Record list:
···
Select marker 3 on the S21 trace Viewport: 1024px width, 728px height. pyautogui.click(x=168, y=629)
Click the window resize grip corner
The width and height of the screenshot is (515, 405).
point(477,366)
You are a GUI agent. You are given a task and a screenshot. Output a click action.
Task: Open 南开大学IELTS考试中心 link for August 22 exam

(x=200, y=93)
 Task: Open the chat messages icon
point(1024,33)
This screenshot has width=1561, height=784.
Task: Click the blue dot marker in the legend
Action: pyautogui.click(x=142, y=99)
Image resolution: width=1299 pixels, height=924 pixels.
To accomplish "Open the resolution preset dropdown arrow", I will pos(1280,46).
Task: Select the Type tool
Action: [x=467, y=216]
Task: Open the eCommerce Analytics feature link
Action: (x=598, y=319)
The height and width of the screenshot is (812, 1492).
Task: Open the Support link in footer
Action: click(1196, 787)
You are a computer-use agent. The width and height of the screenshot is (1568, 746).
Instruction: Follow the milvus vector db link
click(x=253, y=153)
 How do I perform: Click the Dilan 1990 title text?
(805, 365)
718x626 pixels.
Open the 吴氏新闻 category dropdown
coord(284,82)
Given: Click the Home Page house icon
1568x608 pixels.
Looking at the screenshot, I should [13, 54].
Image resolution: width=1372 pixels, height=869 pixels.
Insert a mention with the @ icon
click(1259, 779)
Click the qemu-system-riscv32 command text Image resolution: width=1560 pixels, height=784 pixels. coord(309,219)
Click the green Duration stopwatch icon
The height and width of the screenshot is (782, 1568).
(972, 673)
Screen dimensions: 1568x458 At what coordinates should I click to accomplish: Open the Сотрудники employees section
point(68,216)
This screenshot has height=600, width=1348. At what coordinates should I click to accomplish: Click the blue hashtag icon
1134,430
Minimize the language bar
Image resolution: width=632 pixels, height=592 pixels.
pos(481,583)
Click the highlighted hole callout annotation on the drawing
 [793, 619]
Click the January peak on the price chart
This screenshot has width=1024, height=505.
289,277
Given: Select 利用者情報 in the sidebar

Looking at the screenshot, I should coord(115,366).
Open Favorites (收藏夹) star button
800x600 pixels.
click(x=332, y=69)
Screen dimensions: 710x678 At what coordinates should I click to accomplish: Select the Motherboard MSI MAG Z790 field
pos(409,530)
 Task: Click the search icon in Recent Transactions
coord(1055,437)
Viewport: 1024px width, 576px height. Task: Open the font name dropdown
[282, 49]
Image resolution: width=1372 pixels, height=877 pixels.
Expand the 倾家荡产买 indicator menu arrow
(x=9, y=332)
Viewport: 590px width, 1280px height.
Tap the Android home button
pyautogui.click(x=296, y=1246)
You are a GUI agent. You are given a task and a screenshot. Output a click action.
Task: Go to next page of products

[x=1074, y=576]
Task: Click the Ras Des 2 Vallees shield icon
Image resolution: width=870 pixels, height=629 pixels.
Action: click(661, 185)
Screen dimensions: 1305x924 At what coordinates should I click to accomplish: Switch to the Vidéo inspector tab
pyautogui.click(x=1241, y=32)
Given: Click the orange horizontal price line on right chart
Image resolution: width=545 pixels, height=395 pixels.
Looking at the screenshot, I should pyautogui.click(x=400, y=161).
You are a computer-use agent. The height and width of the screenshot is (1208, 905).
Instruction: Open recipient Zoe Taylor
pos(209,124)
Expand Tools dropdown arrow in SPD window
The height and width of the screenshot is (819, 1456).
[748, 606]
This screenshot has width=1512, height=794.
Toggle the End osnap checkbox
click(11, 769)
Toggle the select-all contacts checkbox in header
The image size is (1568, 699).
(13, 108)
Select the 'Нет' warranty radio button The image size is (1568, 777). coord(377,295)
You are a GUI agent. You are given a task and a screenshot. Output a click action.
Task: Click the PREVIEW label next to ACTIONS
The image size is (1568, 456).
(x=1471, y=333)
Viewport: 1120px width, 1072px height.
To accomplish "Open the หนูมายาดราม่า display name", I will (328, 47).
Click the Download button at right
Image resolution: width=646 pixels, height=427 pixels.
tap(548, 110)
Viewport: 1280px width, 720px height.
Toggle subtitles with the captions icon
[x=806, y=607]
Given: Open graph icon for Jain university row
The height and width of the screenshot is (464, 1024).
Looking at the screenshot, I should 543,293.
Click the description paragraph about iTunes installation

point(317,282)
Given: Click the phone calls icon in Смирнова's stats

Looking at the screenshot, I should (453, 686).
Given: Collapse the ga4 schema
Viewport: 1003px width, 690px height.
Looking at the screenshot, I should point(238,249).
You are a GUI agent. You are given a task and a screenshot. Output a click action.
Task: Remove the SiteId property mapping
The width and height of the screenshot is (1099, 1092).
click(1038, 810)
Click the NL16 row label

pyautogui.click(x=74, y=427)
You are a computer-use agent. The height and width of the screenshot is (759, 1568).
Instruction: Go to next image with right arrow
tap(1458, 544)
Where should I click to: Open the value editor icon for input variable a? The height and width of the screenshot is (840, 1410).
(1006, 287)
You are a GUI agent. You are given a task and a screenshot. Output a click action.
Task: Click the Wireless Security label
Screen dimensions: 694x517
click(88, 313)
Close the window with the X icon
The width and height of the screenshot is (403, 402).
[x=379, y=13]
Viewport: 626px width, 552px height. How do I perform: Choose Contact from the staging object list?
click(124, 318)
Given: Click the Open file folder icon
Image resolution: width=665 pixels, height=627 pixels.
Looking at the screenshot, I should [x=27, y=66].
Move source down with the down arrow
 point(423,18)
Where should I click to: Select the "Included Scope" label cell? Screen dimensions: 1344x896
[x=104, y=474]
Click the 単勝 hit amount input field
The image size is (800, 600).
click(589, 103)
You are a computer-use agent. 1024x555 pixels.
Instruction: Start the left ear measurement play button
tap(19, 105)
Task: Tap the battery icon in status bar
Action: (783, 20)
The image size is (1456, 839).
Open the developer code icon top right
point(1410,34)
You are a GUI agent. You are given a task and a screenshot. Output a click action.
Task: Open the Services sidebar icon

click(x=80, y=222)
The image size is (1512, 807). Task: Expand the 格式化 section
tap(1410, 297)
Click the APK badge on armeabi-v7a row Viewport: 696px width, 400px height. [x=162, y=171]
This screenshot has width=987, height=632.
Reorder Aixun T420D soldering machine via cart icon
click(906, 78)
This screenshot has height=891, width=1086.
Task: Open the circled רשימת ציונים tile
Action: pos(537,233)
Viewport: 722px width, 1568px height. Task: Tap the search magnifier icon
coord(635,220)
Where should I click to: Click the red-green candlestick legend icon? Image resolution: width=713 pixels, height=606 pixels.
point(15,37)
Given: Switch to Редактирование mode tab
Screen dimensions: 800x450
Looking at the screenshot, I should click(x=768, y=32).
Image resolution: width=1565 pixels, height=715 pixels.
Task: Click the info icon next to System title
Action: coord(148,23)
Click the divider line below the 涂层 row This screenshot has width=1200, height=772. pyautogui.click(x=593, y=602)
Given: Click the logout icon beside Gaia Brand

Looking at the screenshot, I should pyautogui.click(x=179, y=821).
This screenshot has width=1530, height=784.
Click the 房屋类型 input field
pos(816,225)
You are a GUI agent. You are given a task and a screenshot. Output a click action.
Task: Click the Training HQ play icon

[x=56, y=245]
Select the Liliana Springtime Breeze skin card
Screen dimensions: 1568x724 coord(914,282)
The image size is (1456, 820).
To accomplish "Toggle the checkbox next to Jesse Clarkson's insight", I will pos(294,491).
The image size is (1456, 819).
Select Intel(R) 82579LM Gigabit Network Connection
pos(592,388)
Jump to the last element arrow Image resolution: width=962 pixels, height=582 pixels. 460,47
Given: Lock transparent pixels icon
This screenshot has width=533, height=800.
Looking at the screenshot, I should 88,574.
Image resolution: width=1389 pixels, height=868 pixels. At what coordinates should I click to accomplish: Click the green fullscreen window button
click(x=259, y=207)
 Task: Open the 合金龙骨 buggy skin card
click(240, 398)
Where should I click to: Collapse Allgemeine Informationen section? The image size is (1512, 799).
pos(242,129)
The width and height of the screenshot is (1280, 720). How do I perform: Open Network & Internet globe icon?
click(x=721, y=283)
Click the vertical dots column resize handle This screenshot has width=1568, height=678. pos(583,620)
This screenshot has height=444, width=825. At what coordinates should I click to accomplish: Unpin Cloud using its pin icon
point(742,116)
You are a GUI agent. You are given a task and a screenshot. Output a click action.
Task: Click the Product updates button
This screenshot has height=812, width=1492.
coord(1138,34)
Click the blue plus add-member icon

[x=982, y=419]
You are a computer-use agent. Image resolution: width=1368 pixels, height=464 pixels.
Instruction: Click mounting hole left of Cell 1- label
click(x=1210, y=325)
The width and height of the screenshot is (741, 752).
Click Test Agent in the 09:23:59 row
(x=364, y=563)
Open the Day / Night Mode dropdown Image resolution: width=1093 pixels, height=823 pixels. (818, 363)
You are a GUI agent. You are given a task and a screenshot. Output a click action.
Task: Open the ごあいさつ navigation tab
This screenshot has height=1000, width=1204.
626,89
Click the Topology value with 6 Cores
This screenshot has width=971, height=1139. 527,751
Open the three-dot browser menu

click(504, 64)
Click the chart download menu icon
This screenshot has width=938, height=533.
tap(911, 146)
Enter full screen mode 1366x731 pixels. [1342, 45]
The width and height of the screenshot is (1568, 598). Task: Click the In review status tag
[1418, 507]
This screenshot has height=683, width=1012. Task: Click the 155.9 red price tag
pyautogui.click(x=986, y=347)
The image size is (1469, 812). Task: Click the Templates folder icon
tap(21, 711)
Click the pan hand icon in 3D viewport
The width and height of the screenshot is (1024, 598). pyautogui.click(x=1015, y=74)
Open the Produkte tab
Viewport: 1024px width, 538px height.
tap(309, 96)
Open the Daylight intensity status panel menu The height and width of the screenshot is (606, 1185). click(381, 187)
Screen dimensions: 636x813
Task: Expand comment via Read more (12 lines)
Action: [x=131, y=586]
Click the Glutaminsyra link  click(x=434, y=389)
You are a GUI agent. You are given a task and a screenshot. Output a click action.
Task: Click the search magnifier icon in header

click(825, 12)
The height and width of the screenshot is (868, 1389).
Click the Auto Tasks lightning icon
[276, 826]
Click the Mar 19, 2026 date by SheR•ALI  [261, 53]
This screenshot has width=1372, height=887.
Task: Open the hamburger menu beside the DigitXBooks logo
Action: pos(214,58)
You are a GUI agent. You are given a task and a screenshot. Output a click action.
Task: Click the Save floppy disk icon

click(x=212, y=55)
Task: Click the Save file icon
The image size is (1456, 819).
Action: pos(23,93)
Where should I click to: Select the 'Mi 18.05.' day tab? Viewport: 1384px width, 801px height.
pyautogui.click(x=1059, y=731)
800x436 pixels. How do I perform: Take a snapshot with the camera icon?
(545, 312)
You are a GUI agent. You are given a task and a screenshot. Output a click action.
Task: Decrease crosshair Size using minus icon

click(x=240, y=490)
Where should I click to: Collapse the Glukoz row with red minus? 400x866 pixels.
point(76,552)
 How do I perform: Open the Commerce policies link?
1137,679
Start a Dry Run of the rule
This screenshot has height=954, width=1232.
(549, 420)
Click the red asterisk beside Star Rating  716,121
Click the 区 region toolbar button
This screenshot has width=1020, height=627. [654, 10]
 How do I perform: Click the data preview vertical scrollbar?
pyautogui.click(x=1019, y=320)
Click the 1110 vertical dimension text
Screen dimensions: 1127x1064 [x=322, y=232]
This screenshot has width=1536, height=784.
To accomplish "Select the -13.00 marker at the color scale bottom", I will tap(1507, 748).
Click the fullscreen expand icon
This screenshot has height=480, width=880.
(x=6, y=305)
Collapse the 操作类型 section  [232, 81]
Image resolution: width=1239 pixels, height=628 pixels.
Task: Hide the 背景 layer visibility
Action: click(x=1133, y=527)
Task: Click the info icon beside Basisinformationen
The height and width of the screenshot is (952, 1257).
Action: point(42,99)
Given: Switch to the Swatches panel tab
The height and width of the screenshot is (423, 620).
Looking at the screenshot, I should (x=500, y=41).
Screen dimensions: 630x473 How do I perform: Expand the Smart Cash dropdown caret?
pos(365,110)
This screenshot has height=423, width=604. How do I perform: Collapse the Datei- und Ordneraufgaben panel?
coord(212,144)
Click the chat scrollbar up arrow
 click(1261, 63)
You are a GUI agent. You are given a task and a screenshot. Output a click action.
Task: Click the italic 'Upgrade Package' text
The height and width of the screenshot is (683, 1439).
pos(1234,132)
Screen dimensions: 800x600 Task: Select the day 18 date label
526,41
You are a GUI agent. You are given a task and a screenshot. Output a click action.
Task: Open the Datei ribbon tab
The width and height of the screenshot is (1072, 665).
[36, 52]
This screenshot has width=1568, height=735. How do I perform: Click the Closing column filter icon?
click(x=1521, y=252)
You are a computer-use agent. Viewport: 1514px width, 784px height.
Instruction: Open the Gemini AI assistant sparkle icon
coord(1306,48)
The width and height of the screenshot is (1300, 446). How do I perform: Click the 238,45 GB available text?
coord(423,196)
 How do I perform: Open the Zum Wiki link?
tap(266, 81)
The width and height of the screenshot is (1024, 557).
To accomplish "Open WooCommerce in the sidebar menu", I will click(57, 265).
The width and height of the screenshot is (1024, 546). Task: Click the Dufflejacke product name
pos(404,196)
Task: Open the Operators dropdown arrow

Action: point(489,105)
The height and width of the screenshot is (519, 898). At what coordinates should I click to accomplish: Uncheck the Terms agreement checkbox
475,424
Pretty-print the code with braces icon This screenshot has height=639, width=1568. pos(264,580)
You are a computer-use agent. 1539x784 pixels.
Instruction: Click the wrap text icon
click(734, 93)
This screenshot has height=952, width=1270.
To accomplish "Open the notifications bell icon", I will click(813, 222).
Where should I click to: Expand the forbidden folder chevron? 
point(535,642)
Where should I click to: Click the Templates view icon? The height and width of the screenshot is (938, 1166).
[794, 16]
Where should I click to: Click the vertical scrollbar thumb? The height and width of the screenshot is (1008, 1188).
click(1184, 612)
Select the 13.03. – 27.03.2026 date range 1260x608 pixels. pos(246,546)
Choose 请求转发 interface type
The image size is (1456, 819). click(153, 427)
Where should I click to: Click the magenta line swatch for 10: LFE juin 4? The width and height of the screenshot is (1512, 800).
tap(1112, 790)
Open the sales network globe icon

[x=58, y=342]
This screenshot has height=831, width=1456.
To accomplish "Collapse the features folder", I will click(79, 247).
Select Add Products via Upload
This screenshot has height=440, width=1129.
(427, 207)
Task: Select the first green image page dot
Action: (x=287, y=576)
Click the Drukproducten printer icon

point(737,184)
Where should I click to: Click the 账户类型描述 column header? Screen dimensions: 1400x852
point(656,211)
···
Please put the lines of data above, from the line containing "Click the Download button at right" up to and including the line containing "Looking at the screenshot, I should (453, 686).", into a numbered list, leaving out any blank lines.

Response to the task:
1. Click the Download button at right
2. Image resolution: width=646 pixels, height=427 pixels.
3. tap(548, 110)
4. Viewport: 1280px width, 720px height.
5. Toggle subtitles with the captions icon
6. [x=806, y=607]
7. Given: Open graph icon for Jain university row
8. The height and width of the screenshot is (464, 1024).
9. Looking at the screenshot, I should 543,293.
10. Click the description paragraph about iTunes installation
11. point(317,282)
12. Given: Click the phone calls icon in Смирнова's stats
13. Looking at the screenshot, I should (453, 686).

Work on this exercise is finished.